> **DATASET**
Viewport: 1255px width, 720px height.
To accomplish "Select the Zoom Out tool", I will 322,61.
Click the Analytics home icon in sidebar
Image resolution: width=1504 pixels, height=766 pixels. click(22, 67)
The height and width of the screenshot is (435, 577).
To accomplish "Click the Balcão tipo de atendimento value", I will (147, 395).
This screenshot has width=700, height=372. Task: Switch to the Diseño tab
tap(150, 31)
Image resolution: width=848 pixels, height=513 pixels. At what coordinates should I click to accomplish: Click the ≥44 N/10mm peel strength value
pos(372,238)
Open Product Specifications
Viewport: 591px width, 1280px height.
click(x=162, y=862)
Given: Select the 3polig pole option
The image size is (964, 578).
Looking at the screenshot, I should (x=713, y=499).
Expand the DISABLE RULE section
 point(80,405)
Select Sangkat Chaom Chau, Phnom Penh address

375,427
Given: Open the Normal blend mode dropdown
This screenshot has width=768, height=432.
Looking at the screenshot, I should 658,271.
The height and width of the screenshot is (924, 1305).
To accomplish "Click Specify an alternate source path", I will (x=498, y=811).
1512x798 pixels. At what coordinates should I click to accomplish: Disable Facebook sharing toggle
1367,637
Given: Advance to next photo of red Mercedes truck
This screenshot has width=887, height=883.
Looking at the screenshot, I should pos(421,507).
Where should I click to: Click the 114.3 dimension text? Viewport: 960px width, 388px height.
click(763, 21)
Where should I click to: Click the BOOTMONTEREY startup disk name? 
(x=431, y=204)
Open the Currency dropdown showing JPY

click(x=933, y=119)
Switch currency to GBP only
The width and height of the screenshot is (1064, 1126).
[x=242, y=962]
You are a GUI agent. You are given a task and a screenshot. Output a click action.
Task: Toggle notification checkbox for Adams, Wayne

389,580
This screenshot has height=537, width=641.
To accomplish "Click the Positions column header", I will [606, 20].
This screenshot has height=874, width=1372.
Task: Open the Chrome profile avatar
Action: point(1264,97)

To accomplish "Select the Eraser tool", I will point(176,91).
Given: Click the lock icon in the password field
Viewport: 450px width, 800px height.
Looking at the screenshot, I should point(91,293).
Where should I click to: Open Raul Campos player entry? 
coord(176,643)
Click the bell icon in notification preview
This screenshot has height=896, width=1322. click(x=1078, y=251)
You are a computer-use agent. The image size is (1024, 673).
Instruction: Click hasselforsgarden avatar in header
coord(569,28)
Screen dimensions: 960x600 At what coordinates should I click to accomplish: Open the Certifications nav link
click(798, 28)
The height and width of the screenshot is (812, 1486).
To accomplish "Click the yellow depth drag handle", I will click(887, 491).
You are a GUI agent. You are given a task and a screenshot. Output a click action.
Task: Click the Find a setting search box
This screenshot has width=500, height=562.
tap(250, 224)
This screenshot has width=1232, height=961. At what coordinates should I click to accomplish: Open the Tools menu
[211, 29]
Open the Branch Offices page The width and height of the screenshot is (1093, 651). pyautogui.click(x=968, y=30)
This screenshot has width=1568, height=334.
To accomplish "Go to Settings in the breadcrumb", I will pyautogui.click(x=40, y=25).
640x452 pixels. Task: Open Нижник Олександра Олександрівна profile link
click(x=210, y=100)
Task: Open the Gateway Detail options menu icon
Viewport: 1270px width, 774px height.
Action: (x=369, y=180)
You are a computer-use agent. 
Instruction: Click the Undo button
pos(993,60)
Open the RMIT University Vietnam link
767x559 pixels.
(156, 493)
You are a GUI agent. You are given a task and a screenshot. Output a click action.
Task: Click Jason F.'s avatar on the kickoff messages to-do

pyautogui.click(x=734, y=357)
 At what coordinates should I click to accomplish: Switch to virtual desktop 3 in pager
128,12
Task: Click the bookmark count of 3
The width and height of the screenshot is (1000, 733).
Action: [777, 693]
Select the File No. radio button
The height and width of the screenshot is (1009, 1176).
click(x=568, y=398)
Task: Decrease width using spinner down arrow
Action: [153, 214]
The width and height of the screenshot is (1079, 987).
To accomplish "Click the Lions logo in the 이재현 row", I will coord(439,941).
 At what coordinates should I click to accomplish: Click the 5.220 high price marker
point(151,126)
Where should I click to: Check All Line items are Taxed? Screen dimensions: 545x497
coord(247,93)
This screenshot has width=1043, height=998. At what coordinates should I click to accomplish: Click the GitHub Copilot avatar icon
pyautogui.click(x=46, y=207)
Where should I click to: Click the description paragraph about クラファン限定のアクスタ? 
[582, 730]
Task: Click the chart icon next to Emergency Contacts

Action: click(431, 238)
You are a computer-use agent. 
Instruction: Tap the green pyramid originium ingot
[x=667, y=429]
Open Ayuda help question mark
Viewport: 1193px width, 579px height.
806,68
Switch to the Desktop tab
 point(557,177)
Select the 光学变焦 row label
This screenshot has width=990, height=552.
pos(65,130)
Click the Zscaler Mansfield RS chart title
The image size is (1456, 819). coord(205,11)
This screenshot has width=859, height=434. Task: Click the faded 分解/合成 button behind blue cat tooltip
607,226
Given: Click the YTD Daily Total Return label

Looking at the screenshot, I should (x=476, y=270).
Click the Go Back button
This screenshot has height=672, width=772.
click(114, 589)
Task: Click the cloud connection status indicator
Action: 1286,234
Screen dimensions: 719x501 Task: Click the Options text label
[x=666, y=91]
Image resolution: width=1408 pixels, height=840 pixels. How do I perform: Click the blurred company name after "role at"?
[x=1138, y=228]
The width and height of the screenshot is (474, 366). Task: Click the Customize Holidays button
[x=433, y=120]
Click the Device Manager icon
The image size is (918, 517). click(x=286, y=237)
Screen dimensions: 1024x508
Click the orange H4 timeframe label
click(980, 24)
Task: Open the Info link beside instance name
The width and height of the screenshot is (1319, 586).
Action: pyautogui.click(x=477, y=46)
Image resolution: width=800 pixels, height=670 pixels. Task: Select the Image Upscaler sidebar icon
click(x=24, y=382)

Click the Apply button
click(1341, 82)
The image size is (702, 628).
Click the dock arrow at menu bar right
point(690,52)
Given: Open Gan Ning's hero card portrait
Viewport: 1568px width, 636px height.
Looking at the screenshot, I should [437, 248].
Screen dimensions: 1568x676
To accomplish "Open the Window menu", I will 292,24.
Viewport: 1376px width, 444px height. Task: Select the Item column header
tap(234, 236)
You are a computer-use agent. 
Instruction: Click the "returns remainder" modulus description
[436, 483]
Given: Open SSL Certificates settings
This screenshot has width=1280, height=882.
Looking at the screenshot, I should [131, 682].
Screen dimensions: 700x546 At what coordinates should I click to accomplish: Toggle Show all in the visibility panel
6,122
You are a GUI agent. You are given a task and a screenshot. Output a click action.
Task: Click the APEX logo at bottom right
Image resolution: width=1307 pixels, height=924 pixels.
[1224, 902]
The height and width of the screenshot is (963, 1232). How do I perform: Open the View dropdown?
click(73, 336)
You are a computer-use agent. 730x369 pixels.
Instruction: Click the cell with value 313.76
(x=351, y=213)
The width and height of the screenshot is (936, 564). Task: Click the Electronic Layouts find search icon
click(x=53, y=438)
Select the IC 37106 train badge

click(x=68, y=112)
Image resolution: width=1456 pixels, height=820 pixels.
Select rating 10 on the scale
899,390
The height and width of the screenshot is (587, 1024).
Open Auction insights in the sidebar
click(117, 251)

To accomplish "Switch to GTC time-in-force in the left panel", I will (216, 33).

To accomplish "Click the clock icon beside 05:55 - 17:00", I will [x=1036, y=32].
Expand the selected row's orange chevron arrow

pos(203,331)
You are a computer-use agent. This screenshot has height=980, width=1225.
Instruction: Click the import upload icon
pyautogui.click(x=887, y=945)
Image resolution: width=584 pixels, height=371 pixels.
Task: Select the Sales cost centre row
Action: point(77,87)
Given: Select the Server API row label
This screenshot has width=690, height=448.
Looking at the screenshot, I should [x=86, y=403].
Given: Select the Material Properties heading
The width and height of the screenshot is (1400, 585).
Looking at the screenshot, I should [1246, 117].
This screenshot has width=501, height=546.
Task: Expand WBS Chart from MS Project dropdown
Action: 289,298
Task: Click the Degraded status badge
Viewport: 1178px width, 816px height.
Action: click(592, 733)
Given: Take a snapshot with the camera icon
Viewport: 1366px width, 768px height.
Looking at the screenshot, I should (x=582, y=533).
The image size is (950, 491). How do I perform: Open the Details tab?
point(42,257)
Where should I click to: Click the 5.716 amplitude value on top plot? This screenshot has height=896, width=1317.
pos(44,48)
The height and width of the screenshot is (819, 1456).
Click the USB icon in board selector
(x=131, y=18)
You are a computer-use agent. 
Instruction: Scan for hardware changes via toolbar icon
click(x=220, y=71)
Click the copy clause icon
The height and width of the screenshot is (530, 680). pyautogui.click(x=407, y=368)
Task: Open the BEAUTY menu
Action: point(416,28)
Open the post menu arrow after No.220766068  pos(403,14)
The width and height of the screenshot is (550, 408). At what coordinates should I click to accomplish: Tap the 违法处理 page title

> **ABOUT THIS EXERCISE**
Please reproduce the lines from the line with "Image resolution: width=800" to the line with "Screen dimensions: 1568x676", both ends included, exactly as they appear above.

> **RESULT OF THIS TASK**
Image resolution: width=800 pixels, height=670 pixels. Task: Select the Image Upscaler sidebar icon
click(x=24, y=382)

Click the Apply button
click(1341, 82)
The image size is (702, 628).
Click the dock arrow at menu bar right
point(690,52)
Given: Open Gan Ning's hero card portrait
Viewport: 1568px width, 636px height.
Looking at the screenshot, I should [437, 248].
Screen dimensions: 1568x676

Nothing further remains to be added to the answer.